Sindaco San Ferdinando: "Già 3 morti, rischio tensioni"

CRONACA
Sindaco San Ferdinando: Già 3 morti, rischio tensioni

San Ferdinando, vicino Rosarno (FOTOGRAMMA)

''Al momento la situazione sembrerebbe tranquilla ma dopo episodi di questo tipo c'è il rischio che si creino tensioni tra i migranti. Dall'inizio del 2018 siamo alla terza vittima nella baraccopoli, bisogna trovare delle soluzioni per svuotare queste aree di degrado''. Così all'AdnKronos il sindaco di San Ferdinando, Andrea Tripodi, sull'incendio divampato nella baraccopoli in cui è morto un giovane migrante.
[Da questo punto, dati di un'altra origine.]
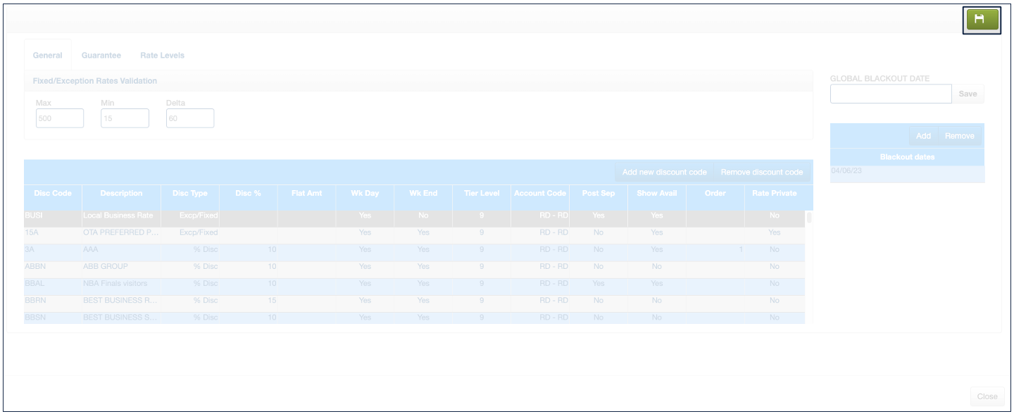The height and width of the screenshot is (414, 1014).
Task: Click the discount table scrollbar
Action: coord(809,218)
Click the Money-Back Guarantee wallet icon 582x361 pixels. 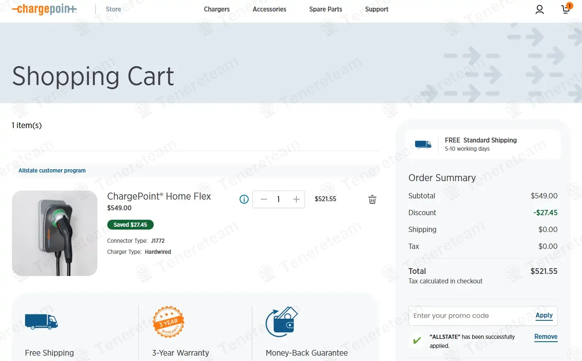282,322
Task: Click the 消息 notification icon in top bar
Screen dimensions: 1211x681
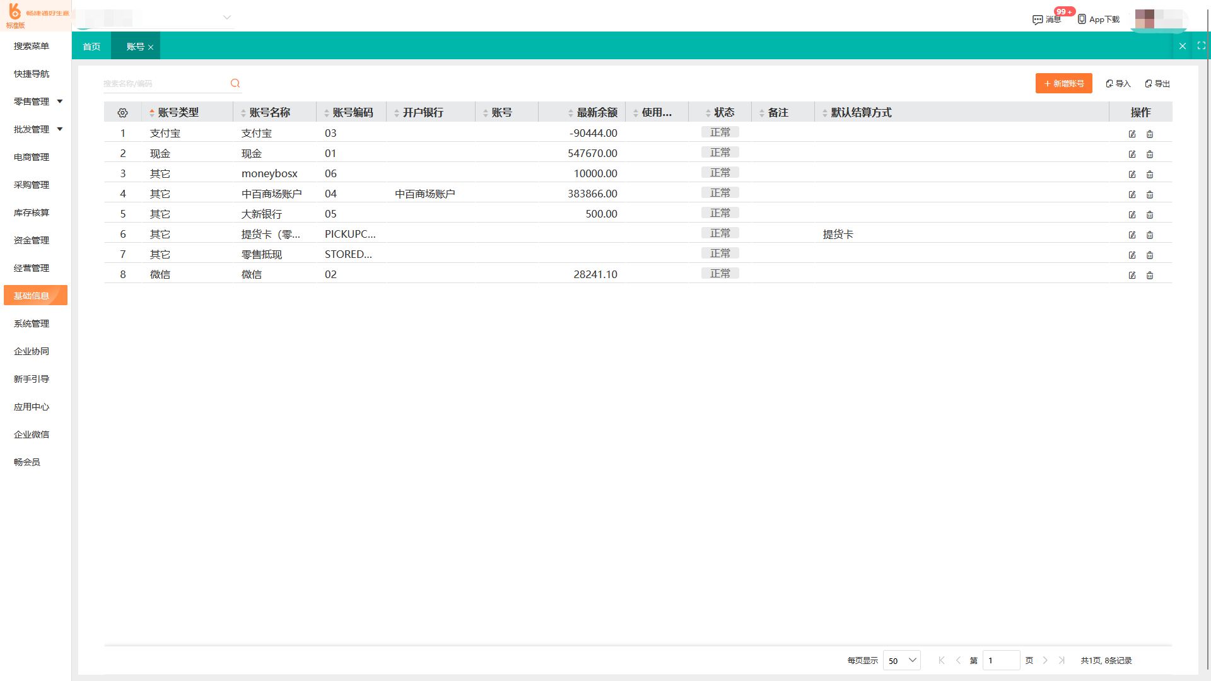Action: click(x=1046, y=18)
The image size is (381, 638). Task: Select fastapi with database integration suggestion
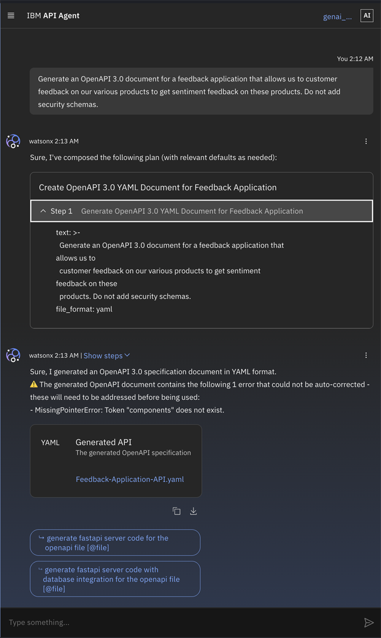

Soluzioni che sono state al centro del vertice tra Prefetto e forze dell'ordine: "Devono essere pluridirezionali, da una parte con la collocazione nei centri Sprar o Cas, dall'altra si lavora al recupero del patrimonio edilizio con i finanziamenti della Regioni''.


''Nel rogo sono stati distrutti i documenti e le forze dell'ordine stanno cercando di identificare la vittima attraverso il racconto degli amici e di chi non risulta all'appello. Sembra si facesse chiamare Aldo". Nel frattempo, "i 15 migranti senza più un tetto sono stati sistemati nella nuova tendopoli che sorge a circa 150 metri''. Il sindaco sottolinea poi come, "in mezzo a tanta indifferenza e dichiarata xenofobia, sia comunque scattata una gara di solidarietà, da parte di associazioni e abitanti di San Ferdinando, per donare generi di prima necessità a questi poveracci. Siamo paesi contadini chiusi ma che sanno esprimere una volontà di dono a chi soffre. Certo anche qui ci sono xenofobi, anche se pochi. Prima si vergognavano e adesso, dopo che i ministri si esprimono con dichiarazioni senza misericordia, si sentono autorizzati a dire ogni cosa".